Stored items

━━━━━━━━━━━━━━━━━━━━

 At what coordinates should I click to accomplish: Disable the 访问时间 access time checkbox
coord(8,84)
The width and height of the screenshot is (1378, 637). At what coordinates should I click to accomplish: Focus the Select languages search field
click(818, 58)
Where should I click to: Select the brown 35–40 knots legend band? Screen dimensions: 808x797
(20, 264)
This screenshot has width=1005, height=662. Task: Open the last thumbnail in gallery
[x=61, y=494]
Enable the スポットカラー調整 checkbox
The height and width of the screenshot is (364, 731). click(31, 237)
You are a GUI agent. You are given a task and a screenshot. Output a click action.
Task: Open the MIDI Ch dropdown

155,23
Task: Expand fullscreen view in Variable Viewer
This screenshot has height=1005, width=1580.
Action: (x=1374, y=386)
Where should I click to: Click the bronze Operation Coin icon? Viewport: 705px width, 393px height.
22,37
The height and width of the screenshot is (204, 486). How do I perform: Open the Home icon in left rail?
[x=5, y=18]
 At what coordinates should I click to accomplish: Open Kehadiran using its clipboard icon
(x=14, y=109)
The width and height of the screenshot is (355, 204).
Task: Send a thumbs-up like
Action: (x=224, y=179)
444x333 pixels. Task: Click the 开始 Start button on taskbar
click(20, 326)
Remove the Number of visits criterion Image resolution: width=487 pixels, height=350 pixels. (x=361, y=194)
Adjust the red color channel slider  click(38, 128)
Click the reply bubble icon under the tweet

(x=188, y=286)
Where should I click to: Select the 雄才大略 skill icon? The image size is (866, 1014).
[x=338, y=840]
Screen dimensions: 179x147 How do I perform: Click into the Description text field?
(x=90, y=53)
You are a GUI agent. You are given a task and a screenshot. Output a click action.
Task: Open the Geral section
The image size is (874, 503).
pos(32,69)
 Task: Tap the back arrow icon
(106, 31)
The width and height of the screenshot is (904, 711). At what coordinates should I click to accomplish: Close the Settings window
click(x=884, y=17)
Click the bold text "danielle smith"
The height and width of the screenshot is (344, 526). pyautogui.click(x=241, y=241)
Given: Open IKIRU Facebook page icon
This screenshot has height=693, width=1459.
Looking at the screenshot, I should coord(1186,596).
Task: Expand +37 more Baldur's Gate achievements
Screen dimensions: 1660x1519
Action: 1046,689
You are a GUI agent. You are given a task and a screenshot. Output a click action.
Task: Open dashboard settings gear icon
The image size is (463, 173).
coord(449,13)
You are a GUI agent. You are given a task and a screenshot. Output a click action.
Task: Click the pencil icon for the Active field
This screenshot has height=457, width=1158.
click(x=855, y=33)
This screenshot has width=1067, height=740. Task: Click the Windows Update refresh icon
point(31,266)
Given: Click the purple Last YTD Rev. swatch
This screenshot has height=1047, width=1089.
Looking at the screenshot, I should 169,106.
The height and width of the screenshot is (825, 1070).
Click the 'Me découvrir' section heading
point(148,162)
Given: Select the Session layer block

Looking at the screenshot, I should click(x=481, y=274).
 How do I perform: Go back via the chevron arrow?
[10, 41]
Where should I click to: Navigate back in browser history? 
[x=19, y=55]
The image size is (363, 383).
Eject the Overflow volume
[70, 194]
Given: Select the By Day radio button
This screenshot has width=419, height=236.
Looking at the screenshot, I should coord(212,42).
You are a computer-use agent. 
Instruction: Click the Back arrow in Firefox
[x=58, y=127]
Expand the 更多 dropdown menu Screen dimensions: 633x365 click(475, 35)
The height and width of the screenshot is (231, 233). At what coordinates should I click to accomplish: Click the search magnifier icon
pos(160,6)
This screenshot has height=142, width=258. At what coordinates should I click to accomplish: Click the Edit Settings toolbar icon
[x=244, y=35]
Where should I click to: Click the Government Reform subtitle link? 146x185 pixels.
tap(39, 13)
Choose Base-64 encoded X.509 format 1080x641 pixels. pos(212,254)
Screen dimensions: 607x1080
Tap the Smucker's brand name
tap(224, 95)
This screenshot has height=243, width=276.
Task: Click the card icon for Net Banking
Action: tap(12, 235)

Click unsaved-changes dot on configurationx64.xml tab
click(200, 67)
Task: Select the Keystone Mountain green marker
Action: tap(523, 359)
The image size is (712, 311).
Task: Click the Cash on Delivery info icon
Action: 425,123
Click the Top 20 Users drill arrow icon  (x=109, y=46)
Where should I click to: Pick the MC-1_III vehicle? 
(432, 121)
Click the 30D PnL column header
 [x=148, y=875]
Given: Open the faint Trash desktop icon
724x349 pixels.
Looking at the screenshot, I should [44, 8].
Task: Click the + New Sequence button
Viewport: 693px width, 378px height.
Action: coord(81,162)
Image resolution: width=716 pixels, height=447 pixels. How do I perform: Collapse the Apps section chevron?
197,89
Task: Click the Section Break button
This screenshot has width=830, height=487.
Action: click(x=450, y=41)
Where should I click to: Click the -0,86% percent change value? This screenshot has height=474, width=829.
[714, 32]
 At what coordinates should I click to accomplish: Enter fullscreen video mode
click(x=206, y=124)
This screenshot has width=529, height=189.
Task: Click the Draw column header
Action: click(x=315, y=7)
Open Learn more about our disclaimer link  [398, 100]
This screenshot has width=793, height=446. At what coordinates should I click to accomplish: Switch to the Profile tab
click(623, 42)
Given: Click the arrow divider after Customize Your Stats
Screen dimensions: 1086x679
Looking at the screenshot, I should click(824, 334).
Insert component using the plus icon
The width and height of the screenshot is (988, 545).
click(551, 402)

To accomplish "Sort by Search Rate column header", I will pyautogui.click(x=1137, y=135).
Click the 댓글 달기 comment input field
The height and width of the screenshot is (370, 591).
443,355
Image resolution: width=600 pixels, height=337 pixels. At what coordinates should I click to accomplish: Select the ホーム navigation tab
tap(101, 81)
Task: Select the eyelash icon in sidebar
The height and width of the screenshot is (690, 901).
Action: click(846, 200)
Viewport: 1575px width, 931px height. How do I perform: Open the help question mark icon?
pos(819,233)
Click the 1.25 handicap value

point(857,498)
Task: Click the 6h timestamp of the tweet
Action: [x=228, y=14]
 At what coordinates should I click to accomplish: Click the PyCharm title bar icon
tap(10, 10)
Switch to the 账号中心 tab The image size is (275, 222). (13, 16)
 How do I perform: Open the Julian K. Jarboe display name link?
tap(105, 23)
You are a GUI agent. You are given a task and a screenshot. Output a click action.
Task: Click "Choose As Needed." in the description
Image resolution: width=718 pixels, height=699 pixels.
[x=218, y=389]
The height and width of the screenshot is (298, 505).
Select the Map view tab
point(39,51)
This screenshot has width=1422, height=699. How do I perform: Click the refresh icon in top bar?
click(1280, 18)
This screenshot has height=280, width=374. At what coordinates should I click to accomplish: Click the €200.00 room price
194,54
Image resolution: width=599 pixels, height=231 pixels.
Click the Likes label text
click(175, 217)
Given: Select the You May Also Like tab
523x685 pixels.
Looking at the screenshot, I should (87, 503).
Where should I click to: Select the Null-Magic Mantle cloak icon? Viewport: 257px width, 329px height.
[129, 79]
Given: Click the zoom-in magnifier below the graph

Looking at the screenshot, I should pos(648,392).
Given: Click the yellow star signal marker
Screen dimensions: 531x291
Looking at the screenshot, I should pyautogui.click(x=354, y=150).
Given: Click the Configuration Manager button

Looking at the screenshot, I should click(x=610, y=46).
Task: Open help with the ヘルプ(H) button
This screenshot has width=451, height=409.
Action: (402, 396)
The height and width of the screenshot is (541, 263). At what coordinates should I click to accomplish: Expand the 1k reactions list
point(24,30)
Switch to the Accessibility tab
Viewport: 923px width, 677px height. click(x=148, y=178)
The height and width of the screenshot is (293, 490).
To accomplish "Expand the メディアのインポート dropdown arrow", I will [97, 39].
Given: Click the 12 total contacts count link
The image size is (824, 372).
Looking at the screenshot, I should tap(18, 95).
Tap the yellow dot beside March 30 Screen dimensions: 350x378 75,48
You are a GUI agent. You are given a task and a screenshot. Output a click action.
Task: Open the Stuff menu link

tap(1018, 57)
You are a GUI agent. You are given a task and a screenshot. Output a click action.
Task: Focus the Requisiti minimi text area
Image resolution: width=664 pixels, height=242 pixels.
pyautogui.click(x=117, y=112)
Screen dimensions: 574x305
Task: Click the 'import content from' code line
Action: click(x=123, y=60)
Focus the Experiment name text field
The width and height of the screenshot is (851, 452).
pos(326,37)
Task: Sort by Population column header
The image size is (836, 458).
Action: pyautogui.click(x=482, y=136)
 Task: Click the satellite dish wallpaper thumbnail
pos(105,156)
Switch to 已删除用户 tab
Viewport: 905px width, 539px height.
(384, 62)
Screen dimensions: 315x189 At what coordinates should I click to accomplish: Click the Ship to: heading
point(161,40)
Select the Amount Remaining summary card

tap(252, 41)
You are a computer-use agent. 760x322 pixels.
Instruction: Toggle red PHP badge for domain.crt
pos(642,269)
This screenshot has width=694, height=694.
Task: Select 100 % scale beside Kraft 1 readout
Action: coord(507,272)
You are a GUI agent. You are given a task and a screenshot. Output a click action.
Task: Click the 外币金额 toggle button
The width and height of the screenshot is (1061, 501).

━━━━━━━━━━━━━━━━━━━━

Nothing but the lines from the one with "Given: Click the 12 total contacts count link" through the last line of the data should appear; print them exactly.

Answer area
Given: Click the 12 total contacts count link
The image size is (824, 372).
Looking at the screenshot, I should tap(18, 95).
Tap the yellow dot beside March 30 Screen dimensions: 350x378 75,48
You are a GUI agent. You are given a task and a screenshot. Output a click action.
Task: Open the Stuff menu link

tap(1018, 57)
You are a GUI agent. You are given a task and a screenshot. Output a click action.
Task: Focus the Requisiti minimi text area
Image resolution: width=664 pixels, height=242 pixels.
pyautogui.click(x=117, y=112)
Screen dimensions: 574x305
Task: Click the 'import content from' code line
Action: click(x=123, y=60)
Focus the Experiment name text field
The width and height of the screenshot is (851, 452).
pos(326,37)
Task: Sort by Population column header
The image size is (836, 458).
Action: pyautogui.click(x=482, y=136)
 Task: Click the satellite dish wallpaper thumbnail
pos(105,156)
Switch to 已删除用户 tab
Viewport: 905px width, 539px height.
(384, 62)
Screen dimensions: 315x189 At what coordinates should I click to accomplish: Click the Ship to: heading
point(161,40)
Select the Amount Remaining summary card

tap(252, 41)
You are a computer-use agent. 760x322 pixels.
Instruction: Toggle red PHP badge for domain.crt
pos(642,269)
This screenshot has width=694, height=694.
Task: Select 100 % scale beside Kraft 1 readout
Action: coord(507,272)
You are a GUI agent. You are given a task and a screenshot. Output a click action.
Task: Click the 外币金额 toggle button
The width and height of the screenshot is (1061, 501).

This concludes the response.